The quick action to raid malls followed a complaint lodged in Lucknow by an office bearer of the youth wing of the Bharatiya Janata Party (BJP) wherein the complainant accused several halal certifying outfits of issuing “forged” certificates to “increase their sale among a certain community”. They, in the process, violated “public trust” and created “social animosity”, it was alleged. Though many read in the government’s step, yet another action aimed at marginalising the State’s Muslim community, the government insisted it had acted according to the law and fair trade practices.
How are halal certificates issued?
Halal certificates are given by the Jamiat Ulama-i-Hind’s Halal Unit and the Halal Shariat Islamic Law Board, both of whom have been cleared by the National Accreditation Board for Certification Bodies. While the Shariat Islamic Law Board enjoys permission for certifying food products, the Jamiat’s unit can certify only meat.
These agencies have slammed the decision to ban Halal-certified products. Leading the way, the Jamiat claimed the government had not sent “any notice or circular before the move” and dubbed it “ridiculous and unfortunate”. Expressing a desire to explore legal options, including considering the government’s action as an infringement upon citizens’ fundamental right to eat what is permissible by faith, the Jamiat insisted it ticks all the boxes when it comes to fulfilling the norms set by the government for issuing halal certificates. “We adhere to government regulations, as emphasised in the Ministry of Commerce and Industry notification, requiring all Halal certification bodies to be registered with NABCB (National Accreditation Board for Certification Bodies under Quality Council of India), a milestone that Jamiat Ulama-i-Hind Halal Trust has achieved. Collaborating closely with APEDA (Agricultural Products Exports Development Authority of India) and Indian embassies worldwide, we promote Indian Halal certified products in global markets... It’s essential to note that all financial transactions are duly accounted for, with proper GST and income tax payments and thorough auditing, ensuring complete legality and transparency in our operations,” the Jamiat said in a written statement.

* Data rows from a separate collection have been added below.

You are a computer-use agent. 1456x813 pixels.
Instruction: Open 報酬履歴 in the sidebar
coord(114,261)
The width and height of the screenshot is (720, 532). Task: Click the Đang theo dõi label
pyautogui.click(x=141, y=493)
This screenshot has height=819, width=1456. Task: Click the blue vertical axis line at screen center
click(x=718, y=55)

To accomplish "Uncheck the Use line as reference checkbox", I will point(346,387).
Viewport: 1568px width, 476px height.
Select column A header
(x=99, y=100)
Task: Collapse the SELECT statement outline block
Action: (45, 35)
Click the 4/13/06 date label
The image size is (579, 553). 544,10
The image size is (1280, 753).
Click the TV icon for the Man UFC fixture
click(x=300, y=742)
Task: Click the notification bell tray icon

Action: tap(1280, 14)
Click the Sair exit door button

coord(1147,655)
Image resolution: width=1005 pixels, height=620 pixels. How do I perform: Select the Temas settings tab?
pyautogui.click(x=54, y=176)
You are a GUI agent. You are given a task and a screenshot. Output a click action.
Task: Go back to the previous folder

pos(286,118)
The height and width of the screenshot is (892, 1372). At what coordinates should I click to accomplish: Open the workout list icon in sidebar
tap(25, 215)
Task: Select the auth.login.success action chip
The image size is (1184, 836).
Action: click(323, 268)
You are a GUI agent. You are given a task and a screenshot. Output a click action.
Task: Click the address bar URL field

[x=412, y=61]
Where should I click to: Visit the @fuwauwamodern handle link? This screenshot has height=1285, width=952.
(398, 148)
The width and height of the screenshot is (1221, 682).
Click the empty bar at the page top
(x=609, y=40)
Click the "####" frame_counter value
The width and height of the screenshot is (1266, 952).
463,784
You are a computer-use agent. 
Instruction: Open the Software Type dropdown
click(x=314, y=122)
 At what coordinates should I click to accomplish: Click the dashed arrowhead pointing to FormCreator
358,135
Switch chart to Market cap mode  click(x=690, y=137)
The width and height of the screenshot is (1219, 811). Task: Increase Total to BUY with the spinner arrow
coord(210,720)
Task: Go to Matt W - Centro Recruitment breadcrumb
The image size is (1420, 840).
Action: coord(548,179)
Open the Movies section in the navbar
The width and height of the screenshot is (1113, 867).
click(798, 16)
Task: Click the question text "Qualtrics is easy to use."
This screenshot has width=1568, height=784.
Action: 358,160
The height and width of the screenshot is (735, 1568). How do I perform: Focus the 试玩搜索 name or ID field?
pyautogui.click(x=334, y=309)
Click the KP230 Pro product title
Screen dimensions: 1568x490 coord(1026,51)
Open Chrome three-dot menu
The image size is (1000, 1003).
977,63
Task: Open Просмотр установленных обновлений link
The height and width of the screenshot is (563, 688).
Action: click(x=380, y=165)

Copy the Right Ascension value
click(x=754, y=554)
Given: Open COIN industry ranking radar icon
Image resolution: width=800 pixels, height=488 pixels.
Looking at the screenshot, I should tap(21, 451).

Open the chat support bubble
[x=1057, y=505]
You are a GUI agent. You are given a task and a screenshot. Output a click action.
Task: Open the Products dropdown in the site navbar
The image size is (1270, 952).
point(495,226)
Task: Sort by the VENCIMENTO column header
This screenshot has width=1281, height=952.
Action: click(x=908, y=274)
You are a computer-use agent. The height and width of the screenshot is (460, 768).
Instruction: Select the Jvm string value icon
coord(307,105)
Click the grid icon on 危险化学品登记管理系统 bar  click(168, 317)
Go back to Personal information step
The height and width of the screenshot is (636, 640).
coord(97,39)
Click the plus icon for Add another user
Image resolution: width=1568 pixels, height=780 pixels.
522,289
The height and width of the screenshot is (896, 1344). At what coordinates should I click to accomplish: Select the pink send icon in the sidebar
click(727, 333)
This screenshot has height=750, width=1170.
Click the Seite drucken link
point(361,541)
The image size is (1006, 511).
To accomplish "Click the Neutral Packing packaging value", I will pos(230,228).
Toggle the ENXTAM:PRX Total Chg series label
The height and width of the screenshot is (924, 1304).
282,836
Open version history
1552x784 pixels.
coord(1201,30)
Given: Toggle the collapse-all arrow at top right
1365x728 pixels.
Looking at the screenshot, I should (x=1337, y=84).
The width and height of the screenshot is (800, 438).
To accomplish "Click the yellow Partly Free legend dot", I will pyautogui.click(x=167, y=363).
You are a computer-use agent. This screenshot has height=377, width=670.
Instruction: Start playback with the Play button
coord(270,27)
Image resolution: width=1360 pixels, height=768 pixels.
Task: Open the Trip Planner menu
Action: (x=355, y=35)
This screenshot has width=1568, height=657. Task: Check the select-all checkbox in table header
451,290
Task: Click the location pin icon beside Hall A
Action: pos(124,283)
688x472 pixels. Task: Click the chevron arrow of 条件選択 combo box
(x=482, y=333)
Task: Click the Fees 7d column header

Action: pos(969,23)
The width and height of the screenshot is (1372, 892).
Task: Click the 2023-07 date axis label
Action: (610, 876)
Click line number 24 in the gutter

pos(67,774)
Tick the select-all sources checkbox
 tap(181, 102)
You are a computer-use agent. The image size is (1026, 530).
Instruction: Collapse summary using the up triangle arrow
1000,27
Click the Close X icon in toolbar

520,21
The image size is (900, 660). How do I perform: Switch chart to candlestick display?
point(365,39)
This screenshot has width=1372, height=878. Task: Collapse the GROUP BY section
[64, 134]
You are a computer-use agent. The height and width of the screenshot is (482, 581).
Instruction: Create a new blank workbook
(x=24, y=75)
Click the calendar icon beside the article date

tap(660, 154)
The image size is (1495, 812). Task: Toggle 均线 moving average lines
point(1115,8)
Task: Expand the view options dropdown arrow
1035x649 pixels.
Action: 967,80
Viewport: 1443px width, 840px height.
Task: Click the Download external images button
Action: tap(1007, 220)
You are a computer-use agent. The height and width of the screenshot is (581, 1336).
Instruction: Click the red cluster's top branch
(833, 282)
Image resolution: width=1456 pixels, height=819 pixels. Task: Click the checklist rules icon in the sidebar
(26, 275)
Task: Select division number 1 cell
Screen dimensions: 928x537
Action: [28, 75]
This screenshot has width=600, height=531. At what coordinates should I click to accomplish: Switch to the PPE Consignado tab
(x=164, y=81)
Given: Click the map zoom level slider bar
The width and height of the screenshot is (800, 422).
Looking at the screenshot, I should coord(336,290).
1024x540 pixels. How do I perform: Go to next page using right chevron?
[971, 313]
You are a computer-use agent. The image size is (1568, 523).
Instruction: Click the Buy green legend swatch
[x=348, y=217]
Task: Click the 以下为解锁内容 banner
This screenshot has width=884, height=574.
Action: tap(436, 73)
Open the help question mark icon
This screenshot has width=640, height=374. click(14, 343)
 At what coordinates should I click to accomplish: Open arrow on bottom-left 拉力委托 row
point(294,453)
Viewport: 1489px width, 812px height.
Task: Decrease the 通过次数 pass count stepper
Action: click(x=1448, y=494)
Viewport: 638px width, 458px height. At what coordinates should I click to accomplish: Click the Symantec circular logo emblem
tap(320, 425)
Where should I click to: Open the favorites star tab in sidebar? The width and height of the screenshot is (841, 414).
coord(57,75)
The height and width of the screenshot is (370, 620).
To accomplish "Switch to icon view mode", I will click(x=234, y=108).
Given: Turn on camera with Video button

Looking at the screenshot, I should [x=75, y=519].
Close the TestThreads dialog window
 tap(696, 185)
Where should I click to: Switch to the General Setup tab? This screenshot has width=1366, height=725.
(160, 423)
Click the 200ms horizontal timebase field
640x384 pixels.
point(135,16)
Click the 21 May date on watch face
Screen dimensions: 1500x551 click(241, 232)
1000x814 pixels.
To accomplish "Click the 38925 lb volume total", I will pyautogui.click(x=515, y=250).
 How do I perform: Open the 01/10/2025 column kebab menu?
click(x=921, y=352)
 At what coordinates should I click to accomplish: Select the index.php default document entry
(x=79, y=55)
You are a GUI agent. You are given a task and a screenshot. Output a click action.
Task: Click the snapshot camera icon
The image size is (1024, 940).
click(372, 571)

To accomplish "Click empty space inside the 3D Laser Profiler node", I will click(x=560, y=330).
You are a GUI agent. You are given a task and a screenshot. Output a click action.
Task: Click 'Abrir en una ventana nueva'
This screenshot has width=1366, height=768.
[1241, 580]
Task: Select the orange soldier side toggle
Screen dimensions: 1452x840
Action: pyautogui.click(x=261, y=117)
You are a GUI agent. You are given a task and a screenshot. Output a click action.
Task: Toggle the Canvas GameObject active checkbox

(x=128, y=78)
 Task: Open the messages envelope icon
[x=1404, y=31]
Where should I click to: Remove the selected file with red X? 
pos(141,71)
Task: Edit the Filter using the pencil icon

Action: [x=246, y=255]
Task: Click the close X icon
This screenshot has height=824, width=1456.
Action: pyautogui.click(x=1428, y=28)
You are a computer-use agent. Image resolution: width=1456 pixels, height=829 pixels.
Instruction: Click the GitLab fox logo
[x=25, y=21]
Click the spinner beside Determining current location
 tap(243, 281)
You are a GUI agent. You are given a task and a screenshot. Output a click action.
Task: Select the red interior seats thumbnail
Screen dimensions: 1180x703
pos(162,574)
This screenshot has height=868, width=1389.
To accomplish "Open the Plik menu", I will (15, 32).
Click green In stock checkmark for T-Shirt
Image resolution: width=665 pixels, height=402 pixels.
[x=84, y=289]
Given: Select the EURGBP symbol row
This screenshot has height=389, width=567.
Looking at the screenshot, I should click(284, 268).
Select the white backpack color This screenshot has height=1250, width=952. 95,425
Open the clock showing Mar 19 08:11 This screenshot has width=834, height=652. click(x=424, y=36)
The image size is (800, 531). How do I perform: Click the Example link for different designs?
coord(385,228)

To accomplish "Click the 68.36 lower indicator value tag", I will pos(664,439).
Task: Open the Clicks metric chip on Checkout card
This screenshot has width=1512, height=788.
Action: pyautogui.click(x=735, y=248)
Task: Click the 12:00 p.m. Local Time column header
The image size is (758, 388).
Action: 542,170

What about export products?
Significantly, the ban was imposed only on sales, manufacture and storage within Uttar Pradesh and not meant for export products. “As of now, there is no ban on Halal certification for export products. Our Halal unit has been giving certificates only for export purposes,” a Jamiat official said, adding, “It is a misconception that we give Halal certificates for vegetarian products. It is aimed at maligning us.”
Meanwhile, the retailers, whose business was thrown into a chaos due to the hastily imposed ban, revealed that while many vegetarian food items carry Halal certificates when exported to Muslim countries, at times, the packages exceeded the number of export items. Those extra packages were at times used in the domestic market. The products were vegetarian anyway, and hence unlikely to hurt anyone’s sentiments.
What has the government done?
Within a week of the announcement of the ban, the State government gave a belated breathing period to all concerned. It allowed retailers 15 days to withdraw any such food items from their shelves. It asked the 92 state-based manufacturers who had been getting halal certification from non-certified organisations, to recall and repackage their products.
- Halal certificates are given by the Jamiat Ulama-i-Hind’s Halal Unit and the Halal Shariat Islamic Law Board, both of whom have been cleared by the National Accreditation Board for Certification Bodies.
- Significantly, the ban was imposed only on sales, manufacture and storage within Uttar Pradesh and not meant for export products.
- Within a week of the announcement of the ban, the State government gave a belated breathing period to all concerned.